Tevere balneabile | Roma accelera: ecco cosa cambia ora
Roma punta a un Tevere balneabile. Il Campidoglio avvia la fase operativa con quattro gruppi di lavoro per analizzare acque, ecosistema e scarichi. Scopri i dettagli del progetto!
Il sogno di un Tevere balneabile per Roma si avvicina alla realtà. Il Campidoglio ha dato il via alla fase operativa del progetto di riqualificazione, un’iniziativa fortemente voluta dal sindaco Roberto Gualtieri. Recentemente, si sono riuniti tutti gli attori istituzionali e scientifici coinvolti, dando vita a quattro gruppi di lavoro tematici. Questi team multidisciplinari avranno il compito di studiare ogni aspetto legato al risanamento ambientale ed ecosistemico del fiume.

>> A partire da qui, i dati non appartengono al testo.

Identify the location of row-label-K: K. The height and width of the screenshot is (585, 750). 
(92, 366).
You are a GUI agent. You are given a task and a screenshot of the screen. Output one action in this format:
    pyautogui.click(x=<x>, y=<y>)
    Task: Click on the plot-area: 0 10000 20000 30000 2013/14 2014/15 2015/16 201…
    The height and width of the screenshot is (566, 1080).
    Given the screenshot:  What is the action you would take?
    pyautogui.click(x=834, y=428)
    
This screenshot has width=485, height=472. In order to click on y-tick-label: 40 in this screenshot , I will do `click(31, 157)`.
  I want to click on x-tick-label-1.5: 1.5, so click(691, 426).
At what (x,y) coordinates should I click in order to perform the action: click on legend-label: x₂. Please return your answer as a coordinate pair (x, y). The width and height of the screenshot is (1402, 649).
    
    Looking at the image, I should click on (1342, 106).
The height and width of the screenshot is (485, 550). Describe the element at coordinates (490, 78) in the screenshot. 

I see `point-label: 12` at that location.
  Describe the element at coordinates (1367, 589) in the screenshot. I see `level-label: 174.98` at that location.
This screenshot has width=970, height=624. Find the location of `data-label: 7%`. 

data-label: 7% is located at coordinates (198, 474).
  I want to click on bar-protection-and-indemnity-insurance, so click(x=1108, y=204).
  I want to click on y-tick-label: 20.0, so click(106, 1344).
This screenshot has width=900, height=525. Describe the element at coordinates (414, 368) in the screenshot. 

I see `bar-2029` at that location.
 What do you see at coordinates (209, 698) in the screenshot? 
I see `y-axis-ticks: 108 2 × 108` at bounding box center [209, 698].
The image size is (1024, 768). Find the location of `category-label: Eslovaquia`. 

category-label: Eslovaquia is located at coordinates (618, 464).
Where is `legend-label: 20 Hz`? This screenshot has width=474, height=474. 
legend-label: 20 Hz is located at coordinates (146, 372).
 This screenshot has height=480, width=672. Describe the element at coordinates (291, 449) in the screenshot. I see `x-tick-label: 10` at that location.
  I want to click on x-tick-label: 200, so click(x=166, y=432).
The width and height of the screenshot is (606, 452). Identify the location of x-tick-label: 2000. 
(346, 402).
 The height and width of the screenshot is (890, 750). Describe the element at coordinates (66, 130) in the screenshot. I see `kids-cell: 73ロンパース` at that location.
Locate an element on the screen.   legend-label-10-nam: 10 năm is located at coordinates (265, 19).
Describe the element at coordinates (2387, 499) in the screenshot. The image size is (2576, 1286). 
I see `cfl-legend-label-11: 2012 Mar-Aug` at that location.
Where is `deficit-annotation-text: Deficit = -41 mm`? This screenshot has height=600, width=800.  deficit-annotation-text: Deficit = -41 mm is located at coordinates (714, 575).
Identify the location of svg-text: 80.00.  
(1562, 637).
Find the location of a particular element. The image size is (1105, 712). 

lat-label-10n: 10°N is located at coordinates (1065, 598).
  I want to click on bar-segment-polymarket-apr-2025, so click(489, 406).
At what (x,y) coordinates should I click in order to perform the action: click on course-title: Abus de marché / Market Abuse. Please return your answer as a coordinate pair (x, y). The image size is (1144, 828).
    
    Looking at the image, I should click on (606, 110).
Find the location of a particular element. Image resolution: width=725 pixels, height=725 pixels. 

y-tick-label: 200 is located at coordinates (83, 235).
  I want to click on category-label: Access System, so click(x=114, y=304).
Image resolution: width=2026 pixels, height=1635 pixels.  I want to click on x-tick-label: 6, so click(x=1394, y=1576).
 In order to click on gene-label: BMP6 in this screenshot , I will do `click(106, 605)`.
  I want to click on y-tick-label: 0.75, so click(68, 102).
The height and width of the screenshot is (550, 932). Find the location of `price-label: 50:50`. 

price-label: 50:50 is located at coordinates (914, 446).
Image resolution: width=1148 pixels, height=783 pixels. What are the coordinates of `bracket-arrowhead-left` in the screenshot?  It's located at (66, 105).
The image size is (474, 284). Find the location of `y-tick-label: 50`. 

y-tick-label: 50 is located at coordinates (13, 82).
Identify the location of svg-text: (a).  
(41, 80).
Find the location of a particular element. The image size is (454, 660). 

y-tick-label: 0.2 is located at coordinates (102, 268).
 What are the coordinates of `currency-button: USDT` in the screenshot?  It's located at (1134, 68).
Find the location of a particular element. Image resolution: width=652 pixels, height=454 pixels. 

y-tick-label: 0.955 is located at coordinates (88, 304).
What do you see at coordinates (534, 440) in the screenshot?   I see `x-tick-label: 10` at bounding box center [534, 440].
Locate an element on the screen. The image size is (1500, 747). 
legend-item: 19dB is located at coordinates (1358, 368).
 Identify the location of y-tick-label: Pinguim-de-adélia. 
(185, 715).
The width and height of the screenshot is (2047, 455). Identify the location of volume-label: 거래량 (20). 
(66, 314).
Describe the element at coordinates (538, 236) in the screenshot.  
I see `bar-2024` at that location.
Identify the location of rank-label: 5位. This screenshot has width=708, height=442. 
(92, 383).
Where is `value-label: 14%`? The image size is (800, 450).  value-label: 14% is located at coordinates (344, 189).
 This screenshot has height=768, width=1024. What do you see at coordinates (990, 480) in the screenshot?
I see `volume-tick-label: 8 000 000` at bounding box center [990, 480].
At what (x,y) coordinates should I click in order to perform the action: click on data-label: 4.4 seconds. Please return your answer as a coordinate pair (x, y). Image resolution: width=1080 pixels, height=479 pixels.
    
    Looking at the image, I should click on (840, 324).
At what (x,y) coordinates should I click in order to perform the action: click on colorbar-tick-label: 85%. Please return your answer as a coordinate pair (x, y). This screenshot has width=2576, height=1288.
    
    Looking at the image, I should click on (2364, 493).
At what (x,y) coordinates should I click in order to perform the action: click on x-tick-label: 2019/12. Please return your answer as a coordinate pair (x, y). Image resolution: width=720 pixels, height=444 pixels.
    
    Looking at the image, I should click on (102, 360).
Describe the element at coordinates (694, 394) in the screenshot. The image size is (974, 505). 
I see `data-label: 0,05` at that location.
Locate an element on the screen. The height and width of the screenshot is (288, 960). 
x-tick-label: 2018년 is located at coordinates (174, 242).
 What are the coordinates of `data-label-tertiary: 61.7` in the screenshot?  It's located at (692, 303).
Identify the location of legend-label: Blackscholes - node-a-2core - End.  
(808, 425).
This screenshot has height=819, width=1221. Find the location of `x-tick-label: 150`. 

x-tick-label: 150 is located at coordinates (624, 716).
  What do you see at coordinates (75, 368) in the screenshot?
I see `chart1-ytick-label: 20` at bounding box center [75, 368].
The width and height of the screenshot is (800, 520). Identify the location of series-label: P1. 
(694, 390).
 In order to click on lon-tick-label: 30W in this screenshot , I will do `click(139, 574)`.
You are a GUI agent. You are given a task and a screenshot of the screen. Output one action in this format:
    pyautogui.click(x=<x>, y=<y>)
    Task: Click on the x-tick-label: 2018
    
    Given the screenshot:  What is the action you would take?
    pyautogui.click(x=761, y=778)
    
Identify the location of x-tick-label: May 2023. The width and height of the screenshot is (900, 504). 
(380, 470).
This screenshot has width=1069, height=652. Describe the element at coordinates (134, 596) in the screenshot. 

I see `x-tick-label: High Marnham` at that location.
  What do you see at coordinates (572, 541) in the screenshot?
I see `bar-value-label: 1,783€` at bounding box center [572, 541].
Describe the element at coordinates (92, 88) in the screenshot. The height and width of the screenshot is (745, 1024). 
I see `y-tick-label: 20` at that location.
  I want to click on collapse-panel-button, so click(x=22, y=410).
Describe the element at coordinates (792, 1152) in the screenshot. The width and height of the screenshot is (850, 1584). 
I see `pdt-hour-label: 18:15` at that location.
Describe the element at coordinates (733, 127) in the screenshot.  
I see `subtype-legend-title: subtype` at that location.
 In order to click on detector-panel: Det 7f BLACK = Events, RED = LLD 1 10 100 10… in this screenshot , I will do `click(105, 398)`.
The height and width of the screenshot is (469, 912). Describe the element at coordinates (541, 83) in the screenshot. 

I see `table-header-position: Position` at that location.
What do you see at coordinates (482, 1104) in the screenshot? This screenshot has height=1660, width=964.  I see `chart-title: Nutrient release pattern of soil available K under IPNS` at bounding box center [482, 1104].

L’assessora all’Ambiente Sabrina Alfonsi ha sottolineato l’importanza di questo passo, dichiarando: “Come Amministrazione abbiamo valorizzato il rapporto tra il fiume e la città attraverso il Masterplan del Parco Lineare Fluviale e la realizzazione dei cinque nuovi parchi fluviali. Adesso, a ciò si aggiunge un percorso scientifico e condiviso tra istituzioni, università, enti di ricerca e cittadini per migliorare la qualità delle acque e ricostruire l’ecosistema fluviale.” Questo approccio integrato mira a garantire una riqualificazione profonda e duratura.
I quattro gruppi di lavoro tematici

I quattro gruppi di lavoro tematici.
I lavori saranno coordinati da Agostina Chiavola, stimata professoressa di ingegneria sanitaria ambientale dell’Università La Sapienza. La sua esperienza sarà fondamentale per guidare i quattro tavoli tecnici verso gli obiettivi prefissati. Il primo dei gruppi, presieduto da Roma Capitale e Città Metropolitana, avrà il compito cruciale di raccogliere e analizzare tutti i dati relativi alle azioni già intraprese, ai progetti avviati o a quelli già finanziati. Questo studio riguarderà sia il Tevere che il suo affluente, l’Aniene, poiché un intervento sinergico su quest’ultimo è considerato indispensabile per il successo del risanamento complessivo e per raggiungere la balneabilità del Tevere.
Il secondo tavolo di lavoro, invece, vedrà il coinvolgimento diretto dell’Istituto Superiore di Sanità e dell’Agenzia Regionale Protezione Ambientale del Lazio (ARPA Lazio). Questo team si concentrerà sull’individuazione e il monitoraggio costante degli agenti contaminanti che potrebbero avere un impatto sulla salute umana. Saranno inoltre controllati tutti quei parametri richiesti dalla vigente normativa in materia di balneazione, garantendo la massima sicurezza per i futuri fruitori del fiume.
Caratteristiche idrologiche e censimento degli scarichi
Rilevamento delle caratteristiche idrologiche e censimento degli scarichi.
Gli ultimi due tavoli tecnici si dedicheranno ad aspetti altrettanto fondamentali per la riqualificazione. Il terzo gruppo studierà le caratteristiche idrologiche del fiume, un’analisi approfondita necessaria per comprendere al meglio il comportamento delle acque e i flussi, elementi chiave per ogni strategia di risanamento. Questo tavolo sarà coordinato dall’Autorità di Bacino Distrettuale dell’Appennino Centrale, un ente con competenze specifiche nella gestione delle risorse idriche.
Infine, il quarto gruppo di lavoro, sotto la guida della Città Metropolitana di Roma Capitale, si occuperà del censimento completo degli scarichi, sia quelli autorizzati che quelli non autorizzati, lungo il corso del Tevere e dell’Aniene. Questo è un passaggio cruciale per identificare e affrontare le fonti di inquinamento, condizione imprescindibile per il miglioramento della qualità dell’acqua.
Tutte le autorità scientifiche e istituzionali coinvolte opereranno in parallelo, garantendo una cooperazione efficace. Verranno redatti rapporti intermedi sullo stato dei lavori e prodotti tutti i documenti necessari per una presentazione trasparente e dettagliata al pubblico delle attività svolte. L’obiettivo è chiaro: restituire ai romani un Tevere pulito e balneabile, valorizzando un patrimonio naturale della città.